● **DIRECTIONS**
Take every entry below and copy it out word for word.

....

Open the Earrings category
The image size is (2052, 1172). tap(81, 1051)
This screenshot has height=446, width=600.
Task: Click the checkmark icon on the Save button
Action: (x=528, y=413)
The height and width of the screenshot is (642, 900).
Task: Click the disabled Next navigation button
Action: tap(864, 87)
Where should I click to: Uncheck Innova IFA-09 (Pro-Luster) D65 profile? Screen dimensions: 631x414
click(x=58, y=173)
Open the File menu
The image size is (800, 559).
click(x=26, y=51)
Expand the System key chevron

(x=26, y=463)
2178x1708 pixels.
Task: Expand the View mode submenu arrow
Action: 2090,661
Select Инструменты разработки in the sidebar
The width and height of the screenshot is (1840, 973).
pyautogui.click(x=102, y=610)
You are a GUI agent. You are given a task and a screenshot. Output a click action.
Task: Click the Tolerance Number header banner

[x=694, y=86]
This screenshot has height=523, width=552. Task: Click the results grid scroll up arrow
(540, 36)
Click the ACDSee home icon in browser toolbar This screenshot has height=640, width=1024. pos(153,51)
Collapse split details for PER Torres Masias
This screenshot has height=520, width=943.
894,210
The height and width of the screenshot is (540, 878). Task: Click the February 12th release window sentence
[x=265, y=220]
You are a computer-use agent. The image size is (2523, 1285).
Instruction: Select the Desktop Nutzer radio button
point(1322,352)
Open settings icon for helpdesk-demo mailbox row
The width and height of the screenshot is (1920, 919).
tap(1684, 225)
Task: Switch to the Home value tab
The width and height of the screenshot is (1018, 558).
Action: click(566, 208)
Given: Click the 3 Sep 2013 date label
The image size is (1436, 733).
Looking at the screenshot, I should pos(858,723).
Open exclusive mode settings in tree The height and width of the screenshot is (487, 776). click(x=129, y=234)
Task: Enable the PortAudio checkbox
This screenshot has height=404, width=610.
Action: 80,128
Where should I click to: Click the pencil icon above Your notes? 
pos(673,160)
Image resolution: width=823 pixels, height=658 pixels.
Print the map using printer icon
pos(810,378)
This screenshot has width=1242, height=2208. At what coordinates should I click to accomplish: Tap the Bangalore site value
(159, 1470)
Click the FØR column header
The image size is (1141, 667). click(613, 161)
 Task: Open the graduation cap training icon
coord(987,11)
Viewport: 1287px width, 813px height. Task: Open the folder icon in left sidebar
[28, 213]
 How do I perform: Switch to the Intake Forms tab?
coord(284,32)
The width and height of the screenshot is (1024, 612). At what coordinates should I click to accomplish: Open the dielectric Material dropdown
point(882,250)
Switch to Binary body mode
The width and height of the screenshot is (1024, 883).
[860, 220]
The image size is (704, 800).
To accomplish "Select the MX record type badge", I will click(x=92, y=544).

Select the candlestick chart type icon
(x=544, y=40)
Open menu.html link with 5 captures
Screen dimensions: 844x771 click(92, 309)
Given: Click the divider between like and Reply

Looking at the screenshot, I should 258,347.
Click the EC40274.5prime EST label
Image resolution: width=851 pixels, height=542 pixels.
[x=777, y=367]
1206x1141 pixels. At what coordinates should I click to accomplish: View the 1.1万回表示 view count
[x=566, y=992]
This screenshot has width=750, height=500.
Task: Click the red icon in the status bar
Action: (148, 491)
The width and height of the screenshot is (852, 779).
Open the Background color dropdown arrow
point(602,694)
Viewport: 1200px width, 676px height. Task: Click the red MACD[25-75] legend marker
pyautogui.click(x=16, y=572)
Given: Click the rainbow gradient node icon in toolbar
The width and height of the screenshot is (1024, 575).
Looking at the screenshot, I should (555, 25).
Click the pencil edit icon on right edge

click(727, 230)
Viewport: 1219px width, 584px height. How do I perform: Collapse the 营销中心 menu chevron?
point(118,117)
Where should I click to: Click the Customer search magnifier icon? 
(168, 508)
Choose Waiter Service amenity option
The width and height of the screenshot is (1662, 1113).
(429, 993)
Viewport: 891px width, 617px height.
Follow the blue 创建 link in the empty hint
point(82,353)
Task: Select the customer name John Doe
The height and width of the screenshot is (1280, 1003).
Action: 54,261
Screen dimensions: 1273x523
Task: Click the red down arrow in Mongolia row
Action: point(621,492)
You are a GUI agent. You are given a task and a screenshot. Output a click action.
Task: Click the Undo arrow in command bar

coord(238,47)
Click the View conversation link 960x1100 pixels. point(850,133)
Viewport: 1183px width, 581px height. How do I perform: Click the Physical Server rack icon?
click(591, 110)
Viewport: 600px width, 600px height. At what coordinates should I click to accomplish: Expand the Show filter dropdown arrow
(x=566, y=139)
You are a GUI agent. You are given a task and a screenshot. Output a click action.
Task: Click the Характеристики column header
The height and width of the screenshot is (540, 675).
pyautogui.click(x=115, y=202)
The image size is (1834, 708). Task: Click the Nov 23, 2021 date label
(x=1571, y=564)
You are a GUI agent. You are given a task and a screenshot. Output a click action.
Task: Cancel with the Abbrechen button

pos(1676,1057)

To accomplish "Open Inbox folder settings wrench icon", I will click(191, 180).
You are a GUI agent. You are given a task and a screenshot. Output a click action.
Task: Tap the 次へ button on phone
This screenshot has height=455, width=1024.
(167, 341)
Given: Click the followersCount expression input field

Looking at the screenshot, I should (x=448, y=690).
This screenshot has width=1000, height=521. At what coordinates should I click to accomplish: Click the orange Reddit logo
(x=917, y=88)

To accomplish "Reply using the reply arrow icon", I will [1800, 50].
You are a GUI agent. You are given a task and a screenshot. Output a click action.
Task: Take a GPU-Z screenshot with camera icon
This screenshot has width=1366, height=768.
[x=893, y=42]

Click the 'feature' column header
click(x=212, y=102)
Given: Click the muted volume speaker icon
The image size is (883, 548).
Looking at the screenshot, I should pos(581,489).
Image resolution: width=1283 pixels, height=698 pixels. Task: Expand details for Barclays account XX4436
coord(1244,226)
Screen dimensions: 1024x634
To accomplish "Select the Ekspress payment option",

....

● **TASK OUTPUT**
Open the Earrings category
The image size is (2052, 1172). tap(81, 1051)
This screenshot has height=446, width=600.
Task: Click the checkmark icon on the Save button
Action: (x=528, y=413)
The height and width of the screenshot is (642, 900).
Task: Click the disabled Next navigation button
Action: tap(864, 87)
Where should I click to: Uncheck Innova IFA-09 (Pro-Luster) D65 profile? Screen dimensions: 631x414
click(x=58, y=173)
Open the File menu
The image size is (800, 559).
click(x=26, y=51)
Expand the System key chevron

(x=26, y=463)
2178x1708 pixels.
Task: Expand the View mode submenu arrow
Action: 2090,661
Select Инструменты разработки in the sidebar
The width and height of the screenshot is (1840, 973).
pyautogui.click(x=102, y=610)
You are a GUI agent. You are given a task and a screenshot. Output a click action.
Task: Click the Tolerance Number header banner

[x=694, y=86]
This screenshot has height=523, width=552. Task: Click the results grid scroll up arrow
(540, 36)
Click the ACDSee home icon in browser toolbar This screenshot has height=640, width=1024. pos(153,51)
Collapse split details for PER Torres Masias
This screenshot has height=520, width=943.
894,210
The height and width of the screenshot is (540, 878). Task: Click the February 12th release window sentence
[x=265, y=220]
You are a computer-use agent. The image size is (2523, 1285).
Instruction: Select the Desktop Nutzer radio button
point(1322,352)
Open settings icon for helpdesk-demo mailbox row
The width and height of the screenshot is (1920, 919).
tap(1684, 225)
Task: Switch to the Home value tab
The width and height of the screenshot is (1018, 558).
Action: click(566, 208)
Given: Click the 3 Sep 2013 date label
The image size is (1436, 733).
Looking at the screenshot, I should pos(858,723).
Open exclusive mode settings in tree The height and width of the screenshot is (487, 776). click(x=129, y=234)
Task: Enable the PortAudio checkbox
This screenshot has height=404, width=610.
Action: 80,128
Where should I click to: Click the pencil icon above Your notes? 
pos(673,160)
Image resolution: width=823 pixels, height=658 pixels.
Print the map using printer icon
pos(810,378)
This screenshot has width=1242, height=2208. At what coordinates should I click to accomplish: Tap the Bangalore site value
(159, 1470)
Click the FØR column header
The image size is (1141, 667). click(613, 161)
 Task: Open the graduation cap training icon
coord(987,11)
Viewport: 1287px width, 813px height. Task: Open the folder icon in left sidebar
[28, 213]
 How do I perform: Switch to the Intake Forms tab?
coord(284,32)
The width and height of the screenshot is (1024, 612). At what coordinates should I click to accomplish: Open the dielectric Material dropdown
point(882,250)
Switch to Binary body mode
The width and height of the screenshot is (1024, 883).
[860, 220]
The image size is (704, 800).
To accomplish "Select the MX record type badge", I will click(x=92, y=544).

Select the candlestick chart type icon
(x=544, y=40)
Open menu.html link with 5 captures
Screen dimensions: 844x771 click(92, 309)
Given: Click the divider between like and Reply

Looking at the screenshot, I should 258,347.
Click the EC40274.5prime EST label
Image resolution: width=851 pixels, height=542 pixels.
[x=777, y=367]
1206x1141 pixels. At what coordinates should I click to accomplish: View the 1.1万回表示 view count
[x=566, y=992]
This screenshot has width=750, height=500.
Task: Click the red icon in the status bar
Action: (148, 491)
The width and height of the screenshot is (852, 779).
Open the Background color dropdown arrow
point(602,694)
Viewport: 1200px width, 676px height. Task: Click the red MACD[25-75] legend marker
pyautogui.click(x=16, y=572)
Given: Click the rainbow gradient node icon in toolbar
The width and height of the screenshot is (1024, 575).
Looking at the screenshot, I should (555, 25).
Click the pencil edit icon on right edge

click(727, 230)
Viewport: 1219px width, 584px height. How do I perform: Collapse the 营销中心 menu chevron?
point(118,117)
Where should I click to: Click the Customer search magnifier icon? 
(168, 508)
Choose Waiter Service amenity option
The width and height of the screenshot is (1662, 1113).
(429, 993)
Viewport: 891px width, 617px height.
Follow the blue 创建 link in the empty hint
point(82,353)
Task: Select the customer name John Doe
The height and width of the screenshot is (1280, 1003).
Action: 54,261
Screen dimensions: 1273x523
Task: Click the red down arrow in Mongolia row
Action: point(621,492)
You are a GUI agent. You are given a task and a screenshot. Output a click action.
Task: Click the Undo arrow in command bar

coord(238,47)
Click the View conversation link 960x1100 pixels. point(850,133)
Viewport: 1183px width, 581px height. How do I perform: Click the Physical Server rack icon?
click(591, 110)
Viewport: 600px width, 600px height. At what coordinates should I click to accomplish: Expand the Show filter dropdown arrow
(x=566, y=139)
You are a GUI agent. You are given a task and a screenshot. Output a click action.
Task: Click the Характеристики column header
The height and width of the screenshot is (540, 675).
pyautogui.click(x=115, y=202)
The image size is (1834, 708). Task: Click the Nov 23, 2021 date label
(x=1571, y=564)
You are a GUI agent. You are given a task and a screenshot. Output a click action.
Task: Cancel with the Abbrechen button

pos(1676,1057)

To accomplish "Open Inbox folder settings wrench icon", I will click(191, 180).
You are a GUI agent. You are given a task and a screenshot. Output a click action.
Task: Tap the 次へ button on phone
This screenshot has height=455, width=1024.
(167, 341)
Given: Click the followersCount expression input field

Looking at the screenshot, I should (x=448, y=690).
This screenshot has width=1000, height=521. At what coordinates should I click to accomplish: Click the orange Reddit logo
(x=917, y=88)

To accomplish "Reply using the reply arrow icon", I will [1800, 50].
You are a GUI agent. You are given a task and a screenshot. Output a click action.
Task: Take a GPU-Z screenshot with camera icon
This screenshot has width=1366, height=768.
[x=893, y=42]

Click the 'feature' column header
click(x=212, y=102)
Given: Click the muted volume speaker icon
The image size is (883, 548).
Looking at the screenshot, I should pos(581,489).
Image resolution: width=1283 pixels, height=698 pixels. Task: Expand details for Barclays account XX4436
coord(1244,226)
Screen dimensions: 1024x634
To accomplish "Select the Ekspress payment option",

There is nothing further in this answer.